Historical population
| Census | Pop. | Note | %± |
| 1900 | 317 |  | — |
| 1910 | 640 |  | 101.9% |
| 1920 | 622 |  | −2.8% |
| 1930 | 484 |  | −22.2% |
| 1940 | 539 |  | 11.4% |
| 1950 | 492 |  | −8.7% |
| 1960 | 407 |  | −17.3% |
| 1970 | 317 |  | −22.1% |
| 1980 | 390 |  | 23.0% |
| 1990 | 303 |  | −22.3% |
| 2000 | 319 |  | 5.3% |
| 2010 | 272 |  | −14.7% |
| 2020 | 228 |  | −16.2% |
| 2021 (est.) | 221 | Decrease | −3.1% |
U.S. Decennial Census

===2010 census===
At the 2010 census there were 272 people, 112 households, and 89 families living in the town. The population density was 800.0 PD/sqmi. There were 145 housing units at an average density of 426.5 /sqmi. The racial makeup of the town was 100.0% White.
Of the 112 households 29.5% had children under the age of 18 living with them, 68.8% were married couples living together, 4.5% had a female householder with no husband present, 6.3% had a male householder with no wife present, and 20.5% were non-families. 17.9% of households were one person and 11.7% were one person aged 65 or older. The average household size was 2.43 and the average family size was 2.72.

The median age in the town was 44.5 years. 18.4% of residents were under the age of 18; 7.7% were between the ages of 18 and 24; 24.6% were from 25 to 44; 30.9% were from 45 to 64; and 18.4% were 65 or older. The gender makeup of the town was 48.9% male and 51.1% female.

===2000 census===
At the 2000 census there were 319 people, 123 households, and 100 families living in the town. The population density was 925.9 inhabitants per square mile (362.3/km^{2}). There were 138 housing units at an average density of 400.5 per square mile (156.7/km^{2}). The racial makeup of the town was 99.06% White, 0.31% Native American, 0.31% from other races, and 0.31% from two or more races. Hispanic or Latino of any race were 0.31%.

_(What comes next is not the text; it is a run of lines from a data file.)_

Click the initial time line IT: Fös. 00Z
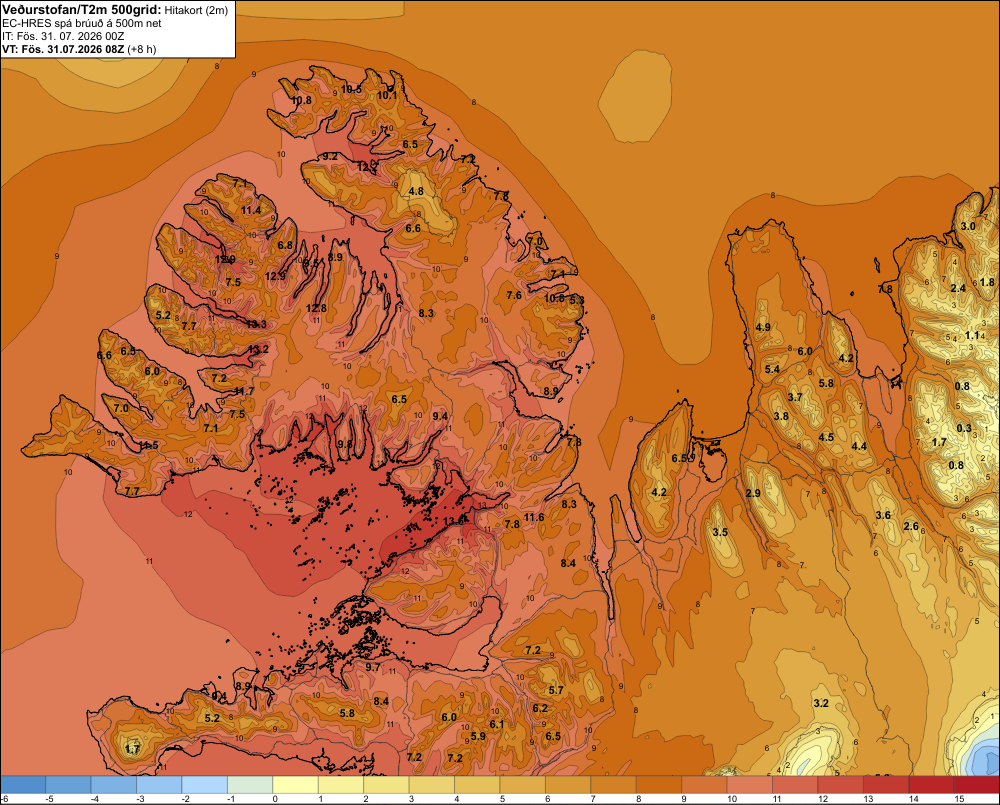Viewport: 1000px width, 805px height. click(x=63, y=36)
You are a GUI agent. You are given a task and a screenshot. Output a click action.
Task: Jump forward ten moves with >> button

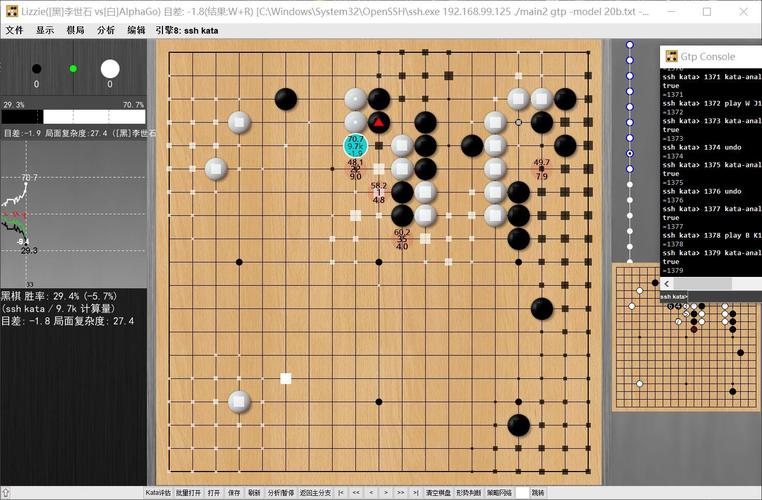[402, 493]
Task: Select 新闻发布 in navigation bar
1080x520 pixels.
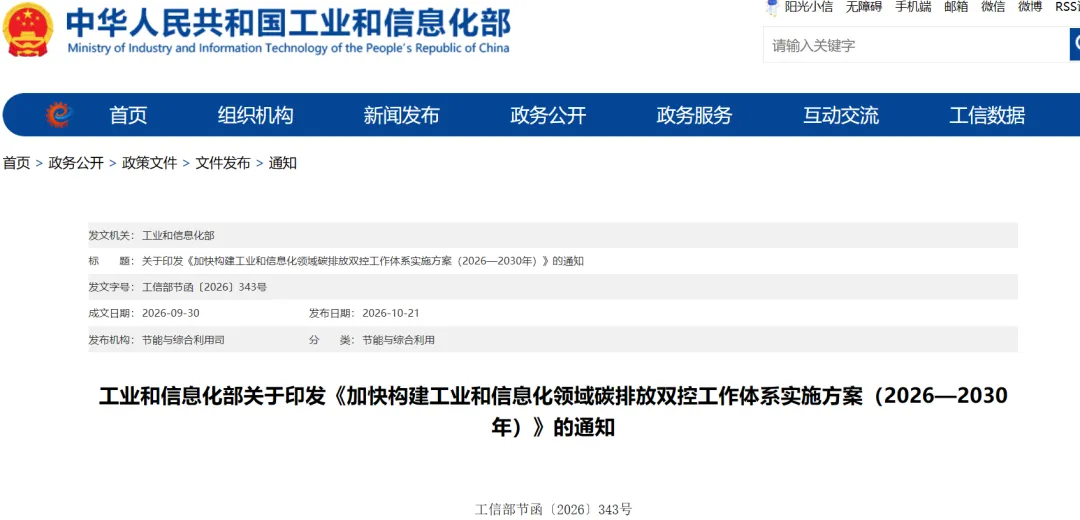Action: (402, 116)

Of the 123 households 34.1% had children under the age of 18 living with them, 71.5% were married couples living together, 7.3% had a female householder with no husband present, and 17.9% were non-families. 17.9% of households were one person and 11.4% were one person aged 65 or older. The average household size was 2.59 and the average family size was 2.85.

The age distribution was 23.8% under the age of 18, 9.7% from 18 to 24, 20.7% from 25 to 44, 29.5% from 45 to 64, and 16.3% 65 or older. The median age was 42 years. For every 100 females, there were 100.6 males. For every 100 females age 18 and over, there were 102.5 males.

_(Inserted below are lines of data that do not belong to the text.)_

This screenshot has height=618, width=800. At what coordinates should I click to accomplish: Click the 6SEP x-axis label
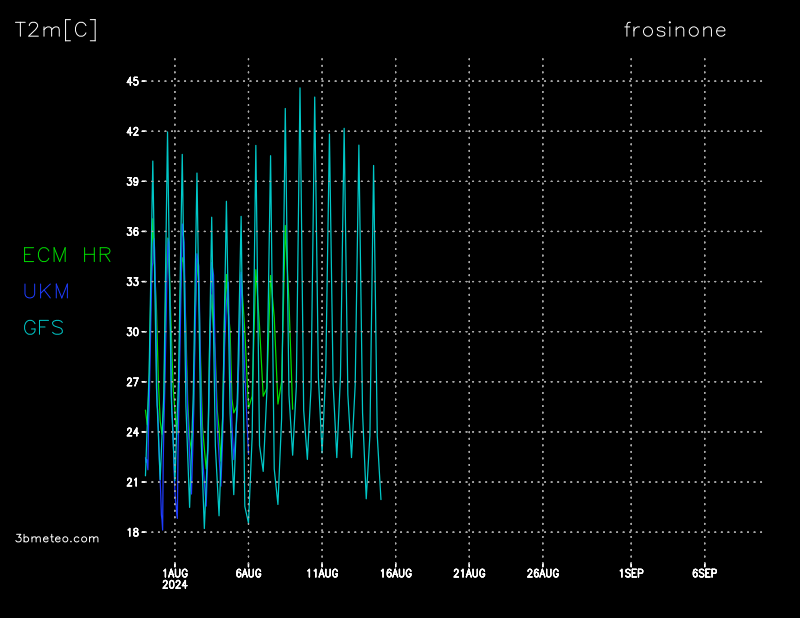(x=704, y=573)
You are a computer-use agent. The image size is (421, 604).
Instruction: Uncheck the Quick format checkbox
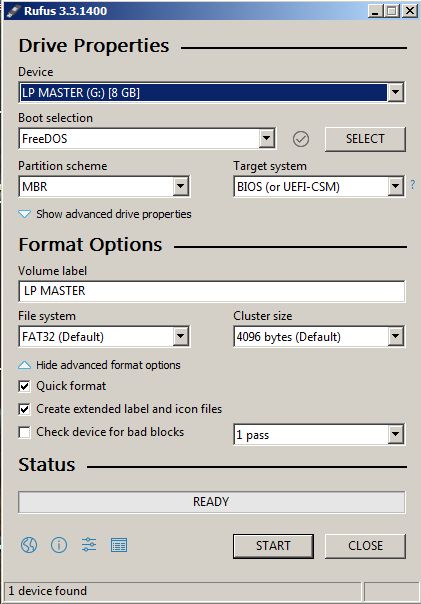click(x=24, y=386)
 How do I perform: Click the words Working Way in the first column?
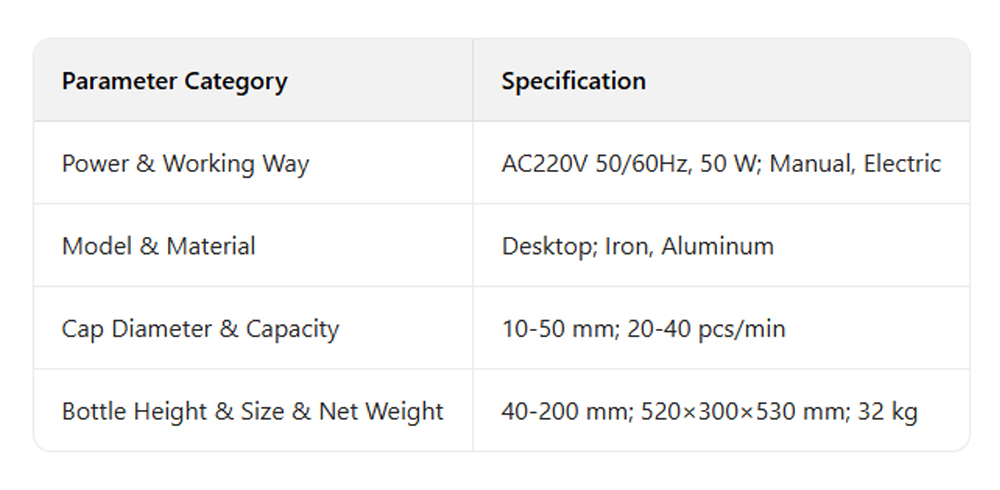tap(236, 164)

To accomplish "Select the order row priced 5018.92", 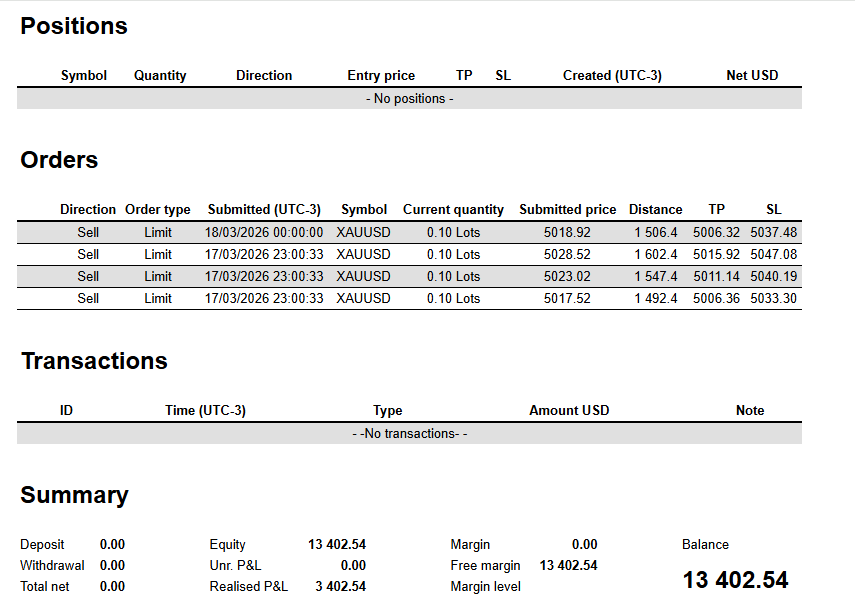I will (409, 232).
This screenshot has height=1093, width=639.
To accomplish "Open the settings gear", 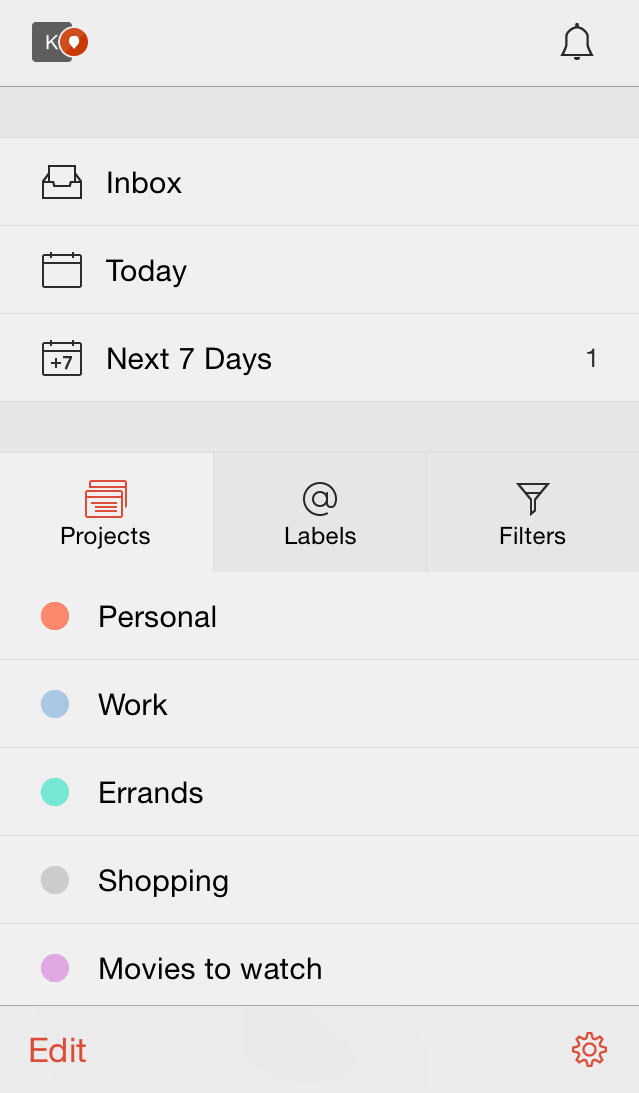I will [589, 1049].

The median household income was $26,705 and the median family income was $27,500. Males had a median income of $26,042 versus $17,500 for females. The per capita income for the town was $21,315. About 25.5% of families and 23.3% of the population were below the poverty line, including 33.3% of those under age 18 and 21.3% of those age 65 or over.